As she pulled forward, she felt the telltale bump of her vehicle hitting a car parked next to her.

It was then that the internal struggle began: Stay or drive away?

Robinson chose to do what a majority of Lawrence residents in similar situations do not: She left a note with her contact information under the car’s windshield wiper.

“When she called me back an hour later she basically laughed at me,” Robinson said of the other car’s driver. “It was only a tiny scratch that scraped off a bunch of her bumper sticker.”

According to a Journal-World analysis of Lawrence Police Department records, hit-and-run accidents were more than a quarter of all accidents that occurred in the city during the past year — about 800 separate incidents. Of the more than 360 accidents that occurred in parking lots, 59 percent of them were hit-and-run.

Police spokesman Sgt. Bill Cory said that with every accident — even minor fender benders — the law requires individuals to call police to file a report. If the accident involves an unattended vehicle, he said it was also necessary to leave a note with your name, address and vehicle registration number.

Failure to comply with that law, Cory said, could result in a citation for leaving the scene of an accident, which is a traffic misdemeanor similar to driving under the influence.

Though DUIs and operating under the influence carry harsher fines, a citation for leaving the scene of an accident still has the potential to land the offending driver in jail if injuries occur.
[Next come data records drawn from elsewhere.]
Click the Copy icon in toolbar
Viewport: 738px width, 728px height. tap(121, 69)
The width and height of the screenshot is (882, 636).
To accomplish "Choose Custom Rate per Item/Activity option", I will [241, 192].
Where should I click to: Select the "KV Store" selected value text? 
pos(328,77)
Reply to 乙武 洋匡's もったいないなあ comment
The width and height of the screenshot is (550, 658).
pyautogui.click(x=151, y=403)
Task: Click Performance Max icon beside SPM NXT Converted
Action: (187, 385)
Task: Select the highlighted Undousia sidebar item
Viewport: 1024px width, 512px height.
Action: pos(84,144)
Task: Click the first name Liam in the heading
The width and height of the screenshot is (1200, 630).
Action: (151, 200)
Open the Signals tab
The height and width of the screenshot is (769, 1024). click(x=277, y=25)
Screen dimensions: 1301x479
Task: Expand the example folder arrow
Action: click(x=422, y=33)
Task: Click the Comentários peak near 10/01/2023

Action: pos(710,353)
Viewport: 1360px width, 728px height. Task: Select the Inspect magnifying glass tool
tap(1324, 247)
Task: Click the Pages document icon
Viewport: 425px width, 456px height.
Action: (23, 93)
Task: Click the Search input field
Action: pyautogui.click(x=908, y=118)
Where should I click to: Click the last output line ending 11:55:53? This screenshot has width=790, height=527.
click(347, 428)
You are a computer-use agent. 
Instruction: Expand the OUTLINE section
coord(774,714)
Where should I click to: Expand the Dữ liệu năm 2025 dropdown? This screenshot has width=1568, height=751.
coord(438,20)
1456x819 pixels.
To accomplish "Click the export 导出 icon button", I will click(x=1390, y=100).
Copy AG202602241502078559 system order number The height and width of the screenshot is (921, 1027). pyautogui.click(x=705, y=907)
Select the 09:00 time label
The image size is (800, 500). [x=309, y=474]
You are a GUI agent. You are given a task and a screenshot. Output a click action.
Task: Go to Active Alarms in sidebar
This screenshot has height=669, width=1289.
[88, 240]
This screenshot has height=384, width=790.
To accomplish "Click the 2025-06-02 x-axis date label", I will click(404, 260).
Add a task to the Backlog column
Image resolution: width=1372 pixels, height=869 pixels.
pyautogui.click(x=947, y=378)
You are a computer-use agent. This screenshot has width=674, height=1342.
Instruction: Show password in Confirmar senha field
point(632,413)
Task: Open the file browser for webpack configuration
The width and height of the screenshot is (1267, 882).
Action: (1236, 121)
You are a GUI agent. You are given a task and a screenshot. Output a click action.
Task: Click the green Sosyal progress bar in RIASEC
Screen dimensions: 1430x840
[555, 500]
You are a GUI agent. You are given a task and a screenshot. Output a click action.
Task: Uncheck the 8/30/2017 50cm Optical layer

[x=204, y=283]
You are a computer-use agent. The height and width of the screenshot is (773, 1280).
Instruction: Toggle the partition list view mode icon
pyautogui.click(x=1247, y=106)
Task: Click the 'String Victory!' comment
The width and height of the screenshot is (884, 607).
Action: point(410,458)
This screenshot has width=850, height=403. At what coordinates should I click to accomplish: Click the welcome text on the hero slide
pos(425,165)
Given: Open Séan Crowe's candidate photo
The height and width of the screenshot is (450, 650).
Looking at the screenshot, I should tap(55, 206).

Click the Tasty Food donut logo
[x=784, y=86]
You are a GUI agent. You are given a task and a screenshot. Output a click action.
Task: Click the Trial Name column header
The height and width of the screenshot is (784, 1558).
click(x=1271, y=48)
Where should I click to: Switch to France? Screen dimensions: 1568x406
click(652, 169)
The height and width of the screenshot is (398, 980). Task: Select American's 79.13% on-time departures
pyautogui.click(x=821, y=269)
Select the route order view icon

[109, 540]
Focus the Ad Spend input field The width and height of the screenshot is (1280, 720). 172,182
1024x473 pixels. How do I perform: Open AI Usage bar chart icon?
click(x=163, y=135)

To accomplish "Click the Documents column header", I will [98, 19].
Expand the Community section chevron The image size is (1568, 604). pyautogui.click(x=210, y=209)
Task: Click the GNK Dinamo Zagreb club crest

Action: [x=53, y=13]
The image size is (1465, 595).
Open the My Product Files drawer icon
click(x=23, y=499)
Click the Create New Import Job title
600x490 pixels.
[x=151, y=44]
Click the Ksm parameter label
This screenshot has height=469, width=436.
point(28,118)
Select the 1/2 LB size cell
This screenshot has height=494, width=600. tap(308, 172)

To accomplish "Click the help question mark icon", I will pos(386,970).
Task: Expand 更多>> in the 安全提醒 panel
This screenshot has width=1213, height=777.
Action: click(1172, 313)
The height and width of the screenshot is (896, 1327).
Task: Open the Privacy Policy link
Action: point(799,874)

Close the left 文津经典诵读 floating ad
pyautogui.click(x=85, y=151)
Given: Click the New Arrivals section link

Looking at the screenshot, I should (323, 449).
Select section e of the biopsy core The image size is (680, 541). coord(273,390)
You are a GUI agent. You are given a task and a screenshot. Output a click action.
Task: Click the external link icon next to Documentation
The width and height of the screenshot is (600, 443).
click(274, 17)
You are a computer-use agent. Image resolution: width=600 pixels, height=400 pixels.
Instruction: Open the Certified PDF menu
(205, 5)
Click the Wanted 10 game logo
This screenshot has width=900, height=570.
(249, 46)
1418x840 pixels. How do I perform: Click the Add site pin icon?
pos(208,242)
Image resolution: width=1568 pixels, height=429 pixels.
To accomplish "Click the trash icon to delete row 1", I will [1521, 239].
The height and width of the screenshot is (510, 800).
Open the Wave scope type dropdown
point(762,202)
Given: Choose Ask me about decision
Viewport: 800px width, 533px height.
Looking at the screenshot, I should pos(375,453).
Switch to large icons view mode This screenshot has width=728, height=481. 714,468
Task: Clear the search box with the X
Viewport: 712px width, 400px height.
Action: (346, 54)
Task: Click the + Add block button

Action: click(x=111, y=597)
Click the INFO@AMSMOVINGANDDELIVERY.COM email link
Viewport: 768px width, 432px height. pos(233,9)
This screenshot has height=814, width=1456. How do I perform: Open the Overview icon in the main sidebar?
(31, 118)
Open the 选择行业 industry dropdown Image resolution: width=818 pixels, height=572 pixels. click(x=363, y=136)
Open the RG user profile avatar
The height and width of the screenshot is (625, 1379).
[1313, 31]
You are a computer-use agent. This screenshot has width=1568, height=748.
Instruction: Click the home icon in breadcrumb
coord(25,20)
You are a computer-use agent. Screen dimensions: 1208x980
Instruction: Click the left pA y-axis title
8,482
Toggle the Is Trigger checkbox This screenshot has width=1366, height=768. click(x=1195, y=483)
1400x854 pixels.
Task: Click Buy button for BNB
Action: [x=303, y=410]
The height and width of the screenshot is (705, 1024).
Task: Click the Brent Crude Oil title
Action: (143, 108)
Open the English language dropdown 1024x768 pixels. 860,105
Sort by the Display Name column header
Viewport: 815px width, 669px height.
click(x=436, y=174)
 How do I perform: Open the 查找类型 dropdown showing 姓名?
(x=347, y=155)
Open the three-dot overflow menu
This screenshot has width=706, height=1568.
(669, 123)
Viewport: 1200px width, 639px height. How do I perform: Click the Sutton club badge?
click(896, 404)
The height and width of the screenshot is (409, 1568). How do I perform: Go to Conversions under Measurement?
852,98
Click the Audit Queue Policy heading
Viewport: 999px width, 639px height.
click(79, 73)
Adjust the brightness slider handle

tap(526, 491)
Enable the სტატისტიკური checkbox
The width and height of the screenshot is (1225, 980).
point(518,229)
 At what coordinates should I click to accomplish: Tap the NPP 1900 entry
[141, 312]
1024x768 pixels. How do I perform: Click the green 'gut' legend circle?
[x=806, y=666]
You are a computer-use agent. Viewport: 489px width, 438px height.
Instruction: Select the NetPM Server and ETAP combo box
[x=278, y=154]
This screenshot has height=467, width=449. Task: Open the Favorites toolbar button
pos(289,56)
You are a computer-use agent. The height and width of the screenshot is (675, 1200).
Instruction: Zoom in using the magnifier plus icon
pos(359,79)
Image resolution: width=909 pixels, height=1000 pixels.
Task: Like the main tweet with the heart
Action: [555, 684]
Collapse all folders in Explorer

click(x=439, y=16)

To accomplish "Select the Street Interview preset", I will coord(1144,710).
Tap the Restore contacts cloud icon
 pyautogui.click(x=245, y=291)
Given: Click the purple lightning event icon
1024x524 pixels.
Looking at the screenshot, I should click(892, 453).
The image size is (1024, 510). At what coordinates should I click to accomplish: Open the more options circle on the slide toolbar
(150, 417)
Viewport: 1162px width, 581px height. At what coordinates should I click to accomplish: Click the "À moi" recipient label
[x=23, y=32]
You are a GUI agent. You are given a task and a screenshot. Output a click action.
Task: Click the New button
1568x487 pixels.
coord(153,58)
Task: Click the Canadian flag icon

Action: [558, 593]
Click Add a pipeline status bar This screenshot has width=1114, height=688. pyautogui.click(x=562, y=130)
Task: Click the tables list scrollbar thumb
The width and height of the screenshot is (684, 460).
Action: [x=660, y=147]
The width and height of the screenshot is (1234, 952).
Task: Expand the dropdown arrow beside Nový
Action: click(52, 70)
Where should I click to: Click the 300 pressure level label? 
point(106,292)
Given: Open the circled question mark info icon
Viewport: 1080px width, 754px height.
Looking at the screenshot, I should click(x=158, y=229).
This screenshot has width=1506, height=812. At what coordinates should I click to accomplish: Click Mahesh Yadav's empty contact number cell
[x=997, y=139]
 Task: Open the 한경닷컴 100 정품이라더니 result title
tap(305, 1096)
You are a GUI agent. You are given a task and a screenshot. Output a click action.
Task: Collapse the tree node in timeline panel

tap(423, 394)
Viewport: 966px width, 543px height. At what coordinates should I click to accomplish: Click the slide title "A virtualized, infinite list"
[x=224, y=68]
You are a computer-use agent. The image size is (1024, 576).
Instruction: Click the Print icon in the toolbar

“What’s more serious, somebody driving impaired possibly to kill a bunch of people, or leaving the scene of an accident where there are serious injuries?” Cory said. “I don’t know. That’s a societal issue, but they’re both misdemeanors.”

During the past year, drivers responsible for hit-and-run accidents were apprehended only one out of every four times.

At the time of her accident, Robinson said she wasn’t sure what to do and had to call her dad for advice. Eventually she decided it was better to be safe and leave the note.

“I knew if someone ever scratched my car or anything, even if it was a small one, it would be nice to have an apology,” she said.

Comments

jaywalker 5 years, 4 months ago

What the....?! Who's writing the headlines at LJW? "Hit and runs" by definition are not reported, otherwise there'd be no "run", now would there?

Mike Hoffmann 5 years, 4 months ago

Yeah, when they said "Hit and Runs Often Not Reported" I assumed they meant by the person hit, not the hitter. That is like saying "Anonymous Tipsters Often Go Unknown."

rbwaa 5 years, 4 months ago

I stopped at Pine's last summer and when I left I found a note on my windshield with a detailed description of a car that had scratched my car and left. An employee of Pine's who had witnessed the incident left the note with his name and contact information. I appreciated the time and effort he took to leave the note -- that's the kind of good citizen we all should be.

Leslie Swearingen 5 years, 4 months ago

I applaud Hilary for her actions. I think people should receive a harsh punishment for driving away and leaving someone hurt and just lying there. Enough with the remarks about liberal college. We are not supposed to judge people by the group they are in, remember. I want a poll asking the question, have you ever been an anonymous tipster?